_WORK INSTRUCTION_. Please return every line in the entries below with the word "logo" in it.

_DATA_.
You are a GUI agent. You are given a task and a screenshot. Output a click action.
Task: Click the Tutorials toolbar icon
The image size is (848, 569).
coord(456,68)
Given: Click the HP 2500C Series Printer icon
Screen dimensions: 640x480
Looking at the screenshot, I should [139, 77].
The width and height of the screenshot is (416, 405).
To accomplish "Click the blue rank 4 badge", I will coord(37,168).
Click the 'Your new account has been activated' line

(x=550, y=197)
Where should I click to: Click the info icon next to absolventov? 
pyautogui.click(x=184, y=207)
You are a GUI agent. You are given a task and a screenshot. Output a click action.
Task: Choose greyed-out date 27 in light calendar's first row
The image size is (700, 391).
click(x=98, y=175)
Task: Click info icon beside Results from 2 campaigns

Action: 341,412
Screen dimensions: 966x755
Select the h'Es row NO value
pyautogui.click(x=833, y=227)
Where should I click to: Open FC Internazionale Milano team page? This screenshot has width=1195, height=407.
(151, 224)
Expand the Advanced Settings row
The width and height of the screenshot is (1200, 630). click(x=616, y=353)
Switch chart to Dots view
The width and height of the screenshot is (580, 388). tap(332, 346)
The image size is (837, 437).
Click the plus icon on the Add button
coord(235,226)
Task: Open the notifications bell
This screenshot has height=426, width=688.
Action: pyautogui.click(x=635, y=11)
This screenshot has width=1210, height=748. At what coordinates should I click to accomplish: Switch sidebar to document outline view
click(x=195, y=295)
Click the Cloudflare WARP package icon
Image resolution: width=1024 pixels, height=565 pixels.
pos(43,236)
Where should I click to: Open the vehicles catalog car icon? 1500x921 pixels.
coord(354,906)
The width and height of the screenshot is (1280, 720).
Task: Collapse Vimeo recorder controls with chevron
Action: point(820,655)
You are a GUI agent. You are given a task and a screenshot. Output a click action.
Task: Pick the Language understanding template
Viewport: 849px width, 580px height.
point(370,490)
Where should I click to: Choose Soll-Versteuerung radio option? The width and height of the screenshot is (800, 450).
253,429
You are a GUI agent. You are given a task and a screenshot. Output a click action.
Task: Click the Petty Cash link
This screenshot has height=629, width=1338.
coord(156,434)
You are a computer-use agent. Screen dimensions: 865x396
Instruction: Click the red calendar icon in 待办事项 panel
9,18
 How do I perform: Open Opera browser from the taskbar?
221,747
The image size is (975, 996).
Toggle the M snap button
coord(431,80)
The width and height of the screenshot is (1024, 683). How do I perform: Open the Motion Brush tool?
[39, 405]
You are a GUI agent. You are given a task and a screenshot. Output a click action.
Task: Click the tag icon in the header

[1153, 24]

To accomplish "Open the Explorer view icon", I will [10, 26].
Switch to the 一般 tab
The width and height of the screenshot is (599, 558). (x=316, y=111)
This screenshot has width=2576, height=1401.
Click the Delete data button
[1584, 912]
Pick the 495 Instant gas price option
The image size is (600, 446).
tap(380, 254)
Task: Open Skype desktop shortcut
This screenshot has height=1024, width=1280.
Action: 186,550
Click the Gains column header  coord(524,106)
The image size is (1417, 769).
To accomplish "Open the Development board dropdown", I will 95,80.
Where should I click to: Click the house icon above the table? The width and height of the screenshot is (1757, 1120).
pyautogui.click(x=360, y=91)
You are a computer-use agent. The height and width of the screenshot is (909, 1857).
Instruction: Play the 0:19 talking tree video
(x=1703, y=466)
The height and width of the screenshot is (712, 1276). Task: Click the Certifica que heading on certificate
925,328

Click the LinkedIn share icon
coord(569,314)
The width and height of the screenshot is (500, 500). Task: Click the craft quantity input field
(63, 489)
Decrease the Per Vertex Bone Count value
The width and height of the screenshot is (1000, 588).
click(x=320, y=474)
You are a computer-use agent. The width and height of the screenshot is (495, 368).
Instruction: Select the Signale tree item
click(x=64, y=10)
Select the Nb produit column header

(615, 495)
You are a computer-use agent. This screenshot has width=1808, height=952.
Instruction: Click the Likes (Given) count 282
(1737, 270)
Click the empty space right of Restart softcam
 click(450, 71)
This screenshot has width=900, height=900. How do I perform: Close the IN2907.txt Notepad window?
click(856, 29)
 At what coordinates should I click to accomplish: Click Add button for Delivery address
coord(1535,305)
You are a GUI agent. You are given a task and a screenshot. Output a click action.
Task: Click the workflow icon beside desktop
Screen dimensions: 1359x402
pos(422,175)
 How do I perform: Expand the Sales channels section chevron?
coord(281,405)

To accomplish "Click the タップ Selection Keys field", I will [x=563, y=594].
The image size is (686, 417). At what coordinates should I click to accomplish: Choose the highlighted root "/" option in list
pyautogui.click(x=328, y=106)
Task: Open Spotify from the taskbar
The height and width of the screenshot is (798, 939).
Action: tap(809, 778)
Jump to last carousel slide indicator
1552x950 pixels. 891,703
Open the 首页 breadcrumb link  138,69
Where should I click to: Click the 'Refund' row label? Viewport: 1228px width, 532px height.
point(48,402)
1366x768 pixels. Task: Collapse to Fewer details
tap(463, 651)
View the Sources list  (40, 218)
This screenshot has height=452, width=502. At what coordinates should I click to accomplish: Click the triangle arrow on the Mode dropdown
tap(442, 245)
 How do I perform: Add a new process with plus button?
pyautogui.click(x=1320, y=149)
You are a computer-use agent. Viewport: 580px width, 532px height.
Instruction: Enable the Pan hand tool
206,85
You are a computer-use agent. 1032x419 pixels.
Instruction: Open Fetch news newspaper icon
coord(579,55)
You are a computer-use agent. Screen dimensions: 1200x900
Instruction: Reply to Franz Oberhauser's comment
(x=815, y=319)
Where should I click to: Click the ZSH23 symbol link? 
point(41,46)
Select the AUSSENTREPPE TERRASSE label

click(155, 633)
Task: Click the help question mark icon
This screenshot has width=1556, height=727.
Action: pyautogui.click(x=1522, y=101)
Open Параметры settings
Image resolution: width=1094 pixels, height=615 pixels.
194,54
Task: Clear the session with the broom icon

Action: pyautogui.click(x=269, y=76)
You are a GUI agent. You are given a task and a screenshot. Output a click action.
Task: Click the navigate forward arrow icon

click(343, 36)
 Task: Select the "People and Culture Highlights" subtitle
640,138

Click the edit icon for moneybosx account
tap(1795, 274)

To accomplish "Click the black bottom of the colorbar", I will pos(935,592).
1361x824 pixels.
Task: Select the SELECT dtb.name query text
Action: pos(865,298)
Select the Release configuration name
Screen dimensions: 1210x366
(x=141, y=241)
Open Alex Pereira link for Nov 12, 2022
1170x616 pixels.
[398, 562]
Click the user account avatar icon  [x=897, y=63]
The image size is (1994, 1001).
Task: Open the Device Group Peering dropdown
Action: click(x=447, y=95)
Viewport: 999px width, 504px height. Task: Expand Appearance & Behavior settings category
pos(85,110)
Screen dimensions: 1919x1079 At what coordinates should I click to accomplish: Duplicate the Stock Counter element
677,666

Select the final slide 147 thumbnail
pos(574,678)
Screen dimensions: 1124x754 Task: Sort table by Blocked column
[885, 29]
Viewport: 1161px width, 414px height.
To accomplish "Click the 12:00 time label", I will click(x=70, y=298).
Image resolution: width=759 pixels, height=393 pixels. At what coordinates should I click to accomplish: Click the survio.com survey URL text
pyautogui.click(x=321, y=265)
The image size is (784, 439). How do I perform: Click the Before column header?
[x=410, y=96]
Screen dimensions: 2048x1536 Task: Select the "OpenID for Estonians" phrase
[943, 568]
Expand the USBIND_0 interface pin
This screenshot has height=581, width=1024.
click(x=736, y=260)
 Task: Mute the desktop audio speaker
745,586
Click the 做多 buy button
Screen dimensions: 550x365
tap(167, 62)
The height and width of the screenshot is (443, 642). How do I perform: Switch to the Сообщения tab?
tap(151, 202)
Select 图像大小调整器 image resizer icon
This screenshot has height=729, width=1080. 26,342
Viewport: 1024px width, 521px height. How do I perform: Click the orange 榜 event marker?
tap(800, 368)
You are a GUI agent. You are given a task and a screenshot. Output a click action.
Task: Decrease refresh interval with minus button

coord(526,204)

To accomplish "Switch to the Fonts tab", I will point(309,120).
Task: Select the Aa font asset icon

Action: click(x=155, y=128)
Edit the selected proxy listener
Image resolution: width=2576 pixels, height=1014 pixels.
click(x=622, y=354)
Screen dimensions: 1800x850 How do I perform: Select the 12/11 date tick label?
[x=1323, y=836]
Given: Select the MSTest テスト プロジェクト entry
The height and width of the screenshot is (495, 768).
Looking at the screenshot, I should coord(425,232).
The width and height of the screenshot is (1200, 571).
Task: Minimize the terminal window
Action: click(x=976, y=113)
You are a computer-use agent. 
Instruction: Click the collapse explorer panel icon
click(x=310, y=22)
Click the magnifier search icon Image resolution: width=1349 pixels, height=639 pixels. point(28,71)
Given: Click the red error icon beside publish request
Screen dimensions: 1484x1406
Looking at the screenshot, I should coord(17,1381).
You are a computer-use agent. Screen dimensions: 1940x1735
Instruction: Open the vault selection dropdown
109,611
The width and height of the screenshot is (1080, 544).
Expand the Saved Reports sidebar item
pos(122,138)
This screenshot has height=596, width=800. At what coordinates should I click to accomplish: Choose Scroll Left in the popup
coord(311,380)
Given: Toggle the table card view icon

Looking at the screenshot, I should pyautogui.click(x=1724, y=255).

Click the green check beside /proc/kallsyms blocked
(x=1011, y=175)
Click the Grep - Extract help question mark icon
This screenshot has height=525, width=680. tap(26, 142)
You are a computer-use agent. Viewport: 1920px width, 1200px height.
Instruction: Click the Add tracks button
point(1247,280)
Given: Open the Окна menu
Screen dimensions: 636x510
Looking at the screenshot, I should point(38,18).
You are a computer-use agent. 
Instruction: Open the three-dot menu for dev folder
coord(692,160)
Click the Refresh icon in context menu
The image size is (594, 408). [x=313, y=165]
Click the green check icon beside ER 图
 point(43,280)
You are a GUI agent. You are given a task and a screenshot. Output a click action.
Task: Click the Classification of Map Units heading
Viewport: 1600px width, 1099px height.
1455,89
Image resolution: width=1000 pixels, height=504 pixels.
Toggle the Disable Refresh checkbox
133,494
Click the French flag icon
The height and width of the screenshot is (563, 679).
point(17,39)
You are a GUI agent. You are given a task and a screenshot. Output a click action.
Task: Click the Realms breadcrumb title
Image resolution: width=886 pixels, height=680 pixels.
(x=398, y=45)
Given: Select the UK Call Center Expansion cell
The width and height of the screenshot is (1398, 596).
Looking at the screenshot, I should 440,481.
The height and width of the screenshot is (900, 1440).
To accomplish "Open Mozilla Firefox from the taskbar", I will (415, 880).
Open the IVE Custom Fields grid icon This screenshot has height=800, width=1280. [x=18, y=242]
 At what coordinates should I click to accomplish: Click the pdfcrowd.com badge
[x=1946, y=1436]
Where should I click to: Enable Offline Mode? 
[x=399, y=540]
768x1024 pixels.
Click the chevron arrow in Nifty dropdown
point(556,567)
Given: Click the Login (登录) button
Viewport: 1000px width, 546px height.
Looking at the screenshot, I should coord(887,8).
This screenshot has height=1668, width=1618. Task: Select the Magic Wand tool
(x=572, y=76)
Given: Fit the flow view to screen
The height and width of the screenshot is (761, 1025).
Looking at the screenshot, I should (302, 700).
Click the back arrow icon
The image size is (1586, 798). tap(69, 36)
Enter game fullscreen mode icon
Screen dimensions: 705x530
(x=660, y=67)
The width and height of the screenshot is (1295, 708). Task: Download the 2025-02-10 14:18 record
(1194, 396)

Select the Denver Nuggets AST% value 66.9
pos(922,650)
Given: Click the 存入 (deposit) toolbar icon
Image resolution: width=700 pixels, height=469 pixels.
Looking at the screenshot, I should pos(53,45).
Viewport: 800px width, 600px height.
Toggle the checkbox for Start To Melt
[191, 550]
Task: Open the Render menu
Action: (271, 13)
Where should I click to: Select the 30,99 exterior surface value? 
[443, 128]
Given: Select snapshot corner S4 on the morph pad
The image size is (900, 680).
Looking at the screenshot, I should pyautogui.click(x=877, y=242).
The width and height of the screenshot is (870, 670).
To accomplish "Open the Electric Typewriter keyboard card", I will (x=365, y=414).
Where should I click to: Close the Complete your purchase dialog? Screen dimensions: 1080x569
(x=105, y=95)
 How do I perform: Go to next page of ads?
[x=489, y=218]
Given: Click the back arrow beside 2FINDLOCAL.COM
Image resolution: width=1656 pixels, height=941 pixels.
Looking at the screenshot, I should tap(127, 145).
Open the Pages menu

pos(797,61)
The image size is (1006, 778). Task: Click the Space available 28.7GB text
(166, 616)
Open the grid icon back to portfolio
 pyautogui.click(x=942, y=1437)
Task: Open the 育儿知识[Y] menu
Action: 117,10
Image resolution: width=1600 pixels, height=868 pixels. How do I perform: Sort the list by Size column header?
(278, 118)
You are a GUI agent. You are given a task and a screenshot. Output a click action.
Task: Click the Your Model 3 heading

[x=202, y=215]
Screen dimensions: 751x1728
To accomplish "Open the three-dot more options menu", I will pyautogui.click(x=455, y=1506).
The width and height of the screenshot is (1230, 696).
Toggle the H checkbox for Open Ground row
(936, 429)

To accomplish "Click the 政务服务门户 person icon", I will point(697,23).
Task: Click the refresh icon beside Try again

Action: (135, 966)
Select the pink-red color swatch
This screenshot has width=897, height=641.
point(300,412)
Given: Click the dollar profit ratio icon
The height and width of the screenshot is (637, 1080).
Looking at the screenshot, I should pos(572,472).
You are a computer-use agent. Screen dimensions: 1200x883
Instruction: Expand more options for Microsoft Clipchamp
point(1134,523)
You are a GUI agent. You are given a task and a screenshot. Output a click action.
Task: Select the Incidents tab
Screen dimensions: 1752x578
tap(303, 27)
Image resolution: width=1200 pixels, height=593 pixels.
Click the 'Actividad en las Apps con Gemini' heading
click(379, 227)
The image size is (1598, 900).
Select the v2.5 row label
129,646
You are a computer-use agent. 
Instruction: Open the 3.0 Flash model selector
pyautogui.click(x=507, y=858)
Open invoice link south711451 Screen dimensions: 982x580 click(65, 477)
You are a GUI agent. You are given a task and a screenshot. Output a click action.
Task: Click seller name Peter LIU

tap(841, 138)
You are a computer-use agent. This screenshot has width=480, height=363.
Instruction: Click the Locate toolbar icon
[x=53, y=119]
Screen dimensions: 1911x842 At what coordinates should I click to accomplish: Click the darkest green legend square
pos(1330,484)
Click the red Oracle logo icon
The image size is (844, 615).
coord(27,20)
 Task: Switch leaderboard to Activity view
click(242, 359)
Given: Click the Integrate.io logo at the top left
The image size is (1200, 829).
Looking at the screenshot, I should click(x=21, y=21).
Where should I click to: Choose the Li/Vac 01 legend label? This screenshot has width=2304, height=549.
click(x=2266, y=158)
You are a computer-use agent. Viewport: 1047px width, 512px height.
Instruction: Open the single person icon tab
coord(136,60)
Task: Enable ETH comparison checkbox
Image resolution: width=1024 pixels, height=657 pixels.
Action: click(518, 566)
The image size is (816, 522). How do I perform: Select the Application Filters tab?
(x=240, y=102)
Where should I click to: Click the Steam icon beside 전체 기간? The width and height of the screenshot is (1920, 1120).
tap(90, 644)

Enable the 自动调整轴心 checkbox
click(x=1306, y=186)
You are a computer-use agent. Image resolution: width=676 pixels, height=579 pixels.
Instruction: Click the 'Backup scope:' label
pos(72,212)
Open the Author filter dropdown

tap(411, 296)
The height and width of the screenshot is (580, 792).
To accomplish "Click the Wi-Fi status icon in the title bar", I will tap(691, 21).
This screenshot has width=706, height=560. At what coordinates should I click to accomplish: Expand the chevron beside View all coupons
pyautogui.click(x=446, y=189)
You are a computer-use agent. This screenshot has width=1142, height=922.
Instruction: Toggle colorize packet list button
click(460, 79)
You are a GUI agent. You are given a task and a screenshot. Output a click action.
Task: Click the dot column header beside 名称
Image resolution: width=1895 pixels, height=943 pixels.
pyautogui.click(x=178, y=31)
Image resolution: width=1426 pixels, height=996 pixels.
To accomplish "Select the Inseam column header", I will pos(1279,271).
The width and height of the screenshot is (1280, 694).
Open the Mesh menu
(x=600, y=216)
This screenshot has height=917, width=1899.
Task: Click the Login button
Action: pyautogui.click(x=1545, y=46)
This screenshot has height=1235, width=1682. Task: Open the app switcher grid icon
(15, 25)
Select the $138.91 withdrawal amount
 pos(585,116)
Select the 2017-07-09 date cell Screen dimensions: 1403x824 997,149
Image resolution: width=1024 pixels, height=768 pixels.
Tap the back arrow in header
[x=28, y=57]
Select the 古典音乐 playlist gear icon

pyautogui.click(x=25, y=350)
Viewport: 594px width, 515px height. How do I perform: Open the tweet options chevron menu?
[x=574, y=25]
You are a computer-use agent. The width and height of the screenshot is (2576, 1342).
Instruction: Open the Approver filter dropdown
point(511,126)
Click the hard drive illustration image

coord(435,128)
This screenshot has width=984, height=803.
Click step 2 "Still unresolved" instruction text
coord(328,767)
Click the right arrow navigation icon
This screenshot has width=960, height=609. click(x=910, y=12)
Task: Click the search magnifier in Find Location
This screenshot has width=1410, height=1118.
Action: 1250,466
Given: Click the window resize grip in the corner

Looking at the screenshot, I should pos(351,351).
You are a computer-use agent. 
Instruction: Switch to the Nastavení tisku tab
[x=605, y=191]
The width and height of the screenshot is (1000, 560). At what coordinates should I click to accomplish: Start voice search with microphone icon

_EXERCISE RESPONSE_.
Click the red Oracle logo icon
Given: Click the Integrate.io logo at the top left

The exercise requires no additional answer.